◆ What is expected
Starting at the beginning of the data, reproduce each line verbatim, continuing through the line containing "pos(433,22)".

◆ Supplied information

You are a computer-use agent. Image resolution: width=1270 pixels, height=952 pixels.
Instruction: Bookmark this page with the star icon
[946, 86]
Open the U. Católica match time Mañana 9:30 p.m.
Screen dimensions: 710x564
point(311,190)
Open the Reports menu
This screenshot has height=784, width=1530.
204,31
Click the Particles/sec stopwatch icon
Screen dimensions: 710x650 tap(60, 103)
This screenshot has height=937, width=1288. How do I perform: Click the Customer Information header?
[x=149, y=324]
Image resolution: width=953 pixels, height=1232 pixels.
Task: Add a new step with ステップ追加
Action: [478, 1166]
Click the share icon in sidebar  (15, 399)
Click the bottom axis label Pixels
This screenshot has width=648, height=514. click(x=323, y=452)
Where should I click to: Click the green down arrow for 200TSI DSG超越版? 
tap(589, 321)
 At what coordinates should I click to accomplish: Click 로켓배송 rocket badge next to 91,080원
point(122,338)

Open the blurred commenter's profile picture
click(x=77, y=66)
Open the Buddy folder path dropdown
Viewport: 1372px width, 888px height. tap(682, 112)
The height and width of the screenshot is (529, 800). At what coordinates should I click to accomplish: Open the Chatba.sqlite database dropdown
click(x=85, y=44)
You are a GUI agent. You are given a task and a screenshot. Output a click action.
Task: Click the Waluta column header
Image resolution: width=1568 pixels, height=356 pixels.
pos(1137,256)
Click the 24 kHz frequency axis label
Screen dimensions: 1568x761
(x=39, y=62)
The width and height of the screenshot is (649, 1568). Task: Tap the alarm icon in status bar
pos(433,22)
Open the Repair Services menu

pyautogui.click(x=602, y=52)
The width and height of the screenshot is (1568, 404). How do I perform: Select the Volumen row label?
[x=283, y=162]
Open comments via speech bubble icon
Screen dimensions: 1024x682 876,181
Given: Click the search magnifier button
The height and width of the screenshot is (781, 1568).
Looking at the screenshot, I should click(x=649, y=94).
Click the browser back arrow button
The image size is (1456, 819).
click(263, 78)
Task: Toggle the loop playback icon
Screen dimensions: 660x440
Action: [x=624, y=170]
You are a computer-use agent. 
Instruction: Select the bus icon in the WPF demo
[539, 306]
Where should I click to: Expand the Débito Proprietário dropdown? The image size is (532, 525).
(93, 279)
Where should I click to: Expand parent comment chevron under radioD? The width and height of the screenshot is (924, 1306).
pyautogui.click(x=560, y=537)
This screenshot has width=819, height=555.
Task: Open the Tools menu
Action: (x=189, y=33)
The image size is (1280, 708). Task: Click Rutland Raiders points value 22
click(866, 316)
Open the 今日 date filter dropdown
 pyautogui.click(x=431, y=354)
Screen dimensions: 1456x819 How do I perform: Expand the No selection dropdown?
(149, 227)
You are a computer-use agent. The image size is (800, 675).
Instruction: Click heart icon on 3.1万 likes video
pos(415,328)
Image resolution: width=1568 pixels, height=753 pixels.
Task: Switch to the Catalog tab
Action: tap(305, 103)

◆ Written solution
You are a computer-use agent. Image resolution: width=1270 pixels, height=952 pixels.
Instruction: Bookmark this page with the star icon
[946, 86]
Open the U. Católica match time Mañana 9:30 p.m.
Screen dimensions: 710x564
point(311,190)
Open the Reports menu
This screenshot has height=784, width=1530.
204,31
Click the Particles/sec stopwatch icon
Screen dimensions: 710x650 tap(60, 103)
This screenshot has height=937, width=1288. How do I perform: Click the Customer Information header?
[x=149, y=324]
Image resolution: width=953 pixels, height=1232 pixels.
Task: Add a new step with ステップ追加
Action: [478, 1166]
Click the share icon in sidebar  (15, 399)
Click the bottom axis label Pixels
This screenshot has width=648, height=514. click(x=323, y=452)
Where should I click to: Click the green down arrow for 200TSI DSG超越版? 
tap(589, 321)
 At what coordinates should I click to accomplish: Click 로켓배송 rocket badge next to 91,080원
point(122,338)

Open the blurred commenter's profile picture
click(x=77, y=66)
Open the Buddy folder path dropdown
Viewport: 1372px width, 888px height. tap(682, 112)
The height and width of the screenshot is (529, 800). At what coordinates should I click to accomplish: Open the Chatba.sqlite database dropdown
click(x=85, y=44)
You are a GUI agent. You are given a task and a screenshot. Output a click action.
Task: Click the Waluta column header
Image resolution: width=1568 pixels, height=356 pixels.
pos(1137,256)
Click the 24 kHz frequency axis label
Screen dimensions: 1568x761
(x=39, y=62)
The width and height of the screenshot is (649, 1568). Task: Tap the alarm icon in status bar
pos(433,22)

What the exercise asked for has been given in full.